Making Idleness Easy


Thomas Sowell attempts to make a difference by explaining that we should stop attempting to make a difference:

Making a difference makes sense only if you are convinced that you have mastered the subject at hand to the point where any difference you might make would be for the better.
There's a bit of a loophole here, thanks to the word "convinced" (cf. George W. Bush on the invasion of Iraq, or Rush Limbaugh on the role of ocean bacteria in climate change).

But there's no gainsaying Sowell's larger argument, which was given perhaps its most compelling expression by Hellhammer:
In the heat of infernal lightnings
And in the shadows of poisoned clouds
The world will die under the Sword of Destiny.
Just to drive his point home, Sowell shows us fear in a handful of rice:
Among those who make a difference by serving food to the homeless, how many have considered the history of societies which have made idleness easy for great numbers of people?
Not very many, I'm guessing. But probably more than have considered the grave and gathering threat of intravenous alcohol abuse:
How many have studied the impact of drunken idlers on other people in their own society, including children who come across their needles in the park -- if they dare to go to the parks?
Suggest that there's a link between human activity and climate change, and you're a crypto-Stalinist stooge. But the connection between soup kitchens and a dirty needle in the foot of your precious flaxen-haired moppet is plain as day. Won't somebody please think of the children (the ones who aren't homeless and hungry)?

My problem with Sowell's call for moral triage is that it doesn't go far enough. I have no proof that our hedonistic society's "if it feels good, do it" policy of "no questions asked" emergency care has ever saved the life of a larval child molester - or gang leader, or terrorist - but you can't deny that such an outcome is inevitable. I propose, therefore, that we subject ER patients to Thematic Apperception Testing before we give 'em so much as a tourniquet.

Don't bother arguing, either. I am convinced that I have mastered the subject at hand, and that any difference I might make will be for the better.

Sowell also objects to the phrase "giving back," because it encourages us to donate blood, instead of defending America's honor by relativizing the slave trade:
[S]lavery...is repeatedly drummed into our heads -- in the schools and in the media -- as something unique done by white people to black people in the United States.
I've never quite understood how slavery elsewhere in the world could excuse its popularity in the Land of the Free. But that conundrum is child's play, compared to this one:
What was unique about Western civilization was that it was the first civilization to turn against slavery, and that it stamped out slavery not only in its own societies but in other societies around the world during the era of Western imperialism.
Sowell's laboring under a few misapprehensions here. He seems to be unfamiliar with the Cyrus Cylinder, for starters, and he also doesn't seem to grasp that while abolition and Western imperialism may've overlapped somewhat, this doesn't mean that the former was an effect of the latter. There's also the fact that slavery still exists. And the fact that it's silly to ask people to "get over" slavery when you yourself can't get over the fact that people sometimes use cliches to espouse charity.

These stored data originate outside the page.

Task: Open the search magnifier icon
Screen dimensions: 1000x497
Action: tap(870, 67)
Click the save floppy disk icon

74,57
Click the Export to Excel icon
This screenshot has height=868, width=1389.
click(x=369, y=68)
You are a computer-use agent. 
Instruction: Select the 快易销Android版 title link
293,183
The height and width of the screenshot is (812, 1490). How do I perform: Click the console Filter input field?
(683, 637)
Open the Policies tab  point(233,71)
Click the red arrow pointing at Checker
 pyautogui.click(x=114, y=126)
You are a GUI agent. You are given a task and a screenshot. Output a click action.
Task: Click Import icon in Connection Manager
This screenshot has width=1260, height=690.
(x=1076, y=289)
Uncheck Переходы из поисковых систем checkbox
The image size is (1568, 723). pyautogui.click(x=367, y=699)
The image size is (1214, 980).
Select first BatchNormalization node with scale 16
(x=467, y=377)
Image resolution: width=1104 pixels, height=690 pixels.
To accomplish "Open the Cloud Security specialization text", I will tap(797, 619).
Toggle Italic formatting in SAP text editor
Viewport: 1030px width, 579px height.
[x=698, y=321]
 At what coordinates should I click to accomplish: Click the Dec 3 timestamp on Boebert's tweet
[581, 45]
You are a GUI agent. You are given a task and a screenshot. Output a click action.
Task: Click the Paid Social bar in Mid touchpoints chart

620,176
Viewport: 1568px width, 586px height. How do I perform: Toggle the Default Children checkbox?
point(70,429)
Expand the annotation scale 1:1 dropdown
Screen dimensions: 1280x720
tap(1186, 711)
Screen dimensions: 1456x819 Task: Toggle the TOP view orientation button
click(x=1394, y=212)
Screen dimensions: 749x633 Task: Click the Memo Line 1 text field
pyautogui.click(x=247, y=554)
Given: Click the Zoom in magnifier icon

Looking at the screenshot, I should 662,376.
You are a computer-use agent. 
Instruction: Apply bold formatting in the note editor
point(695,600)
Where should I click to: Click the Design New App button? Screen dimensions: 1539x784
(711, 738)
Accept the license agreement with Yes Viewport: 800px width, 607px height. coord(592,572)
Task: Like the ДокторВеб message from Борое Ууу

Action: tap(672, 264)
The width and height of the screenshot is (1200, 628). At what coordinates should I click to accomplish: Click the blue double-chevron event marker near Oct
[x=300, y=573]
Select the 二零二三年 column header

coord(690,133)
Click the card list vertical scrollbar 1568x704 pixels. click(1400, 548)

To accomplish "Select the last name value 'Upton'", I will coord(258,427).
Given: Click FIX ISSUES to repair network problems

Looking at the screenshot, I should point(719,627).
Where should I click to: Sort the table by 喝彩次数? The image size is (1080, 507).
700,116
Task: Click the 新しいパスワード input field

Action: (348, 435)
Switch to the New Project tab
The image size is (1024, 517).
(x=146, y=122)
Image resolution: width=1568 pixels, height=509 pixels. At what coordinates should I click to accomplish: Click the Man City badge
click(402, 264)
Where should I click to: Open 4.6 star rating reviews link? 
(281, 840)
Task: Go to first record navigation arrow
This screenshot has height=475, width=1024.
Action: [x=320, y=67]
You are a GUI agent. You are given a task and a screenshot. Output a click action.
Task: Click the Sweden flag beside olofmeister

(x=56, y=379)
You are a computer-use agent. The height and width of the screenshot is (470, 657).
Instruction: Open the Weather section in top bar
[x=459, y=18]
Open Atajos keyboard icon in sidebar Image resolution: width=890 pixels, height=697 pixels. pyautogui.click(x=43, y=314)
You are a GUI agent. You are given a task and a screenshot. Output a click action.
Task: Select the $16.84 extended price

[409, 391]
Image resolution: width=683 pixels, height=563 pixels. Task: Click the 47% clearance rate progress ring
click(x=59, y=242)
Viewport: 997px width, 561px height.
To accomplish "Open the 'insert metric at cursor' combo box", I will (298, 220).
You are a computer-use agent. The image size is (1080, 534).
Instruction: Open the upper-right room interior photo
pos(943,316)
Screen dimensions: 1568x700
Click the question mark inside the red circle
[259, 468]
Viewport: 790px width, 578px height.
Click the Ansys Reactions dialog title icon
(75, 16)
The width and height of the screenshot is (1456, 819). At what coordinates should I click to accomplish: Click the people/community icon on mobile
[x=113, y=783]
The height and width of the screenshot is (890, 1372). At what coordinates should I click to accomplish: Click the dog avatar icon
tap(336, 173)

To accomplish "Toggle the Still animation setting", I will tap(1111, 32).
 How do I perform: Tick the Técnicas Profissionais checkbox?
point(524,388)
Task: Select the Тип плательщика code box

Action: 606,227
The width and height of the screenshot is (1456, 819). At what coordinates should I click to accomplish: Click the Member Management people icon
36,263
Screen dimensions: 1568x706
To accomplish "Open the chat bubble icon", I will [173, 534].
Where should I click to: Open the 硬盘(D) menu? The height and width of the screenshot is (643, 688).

To give Sowell credit, though, he does a good job of illustrating the law of unintended consequences: You start out by trying to justify starving the poor, and before you know it, you're defending slavery.

(Photo: "Children Sleeping on Mulberry Street" by Jacob Riis, 1890.)

1 comment:

Anonymous said...

Sowell probably _is_ unfamiliar with the Cyrus Cylinder, and given its ancientness, I would let that go by. But he also seems to be unfamiliar with the several dozen modern nations that abolished slavery in the 1700s and pre-Civil-War part of the 1800s. That shows academic rigor at the level of Rudy Giuliani declaring that the U.S. has "the best health care system in the world" (except for the many ranked ahead of it).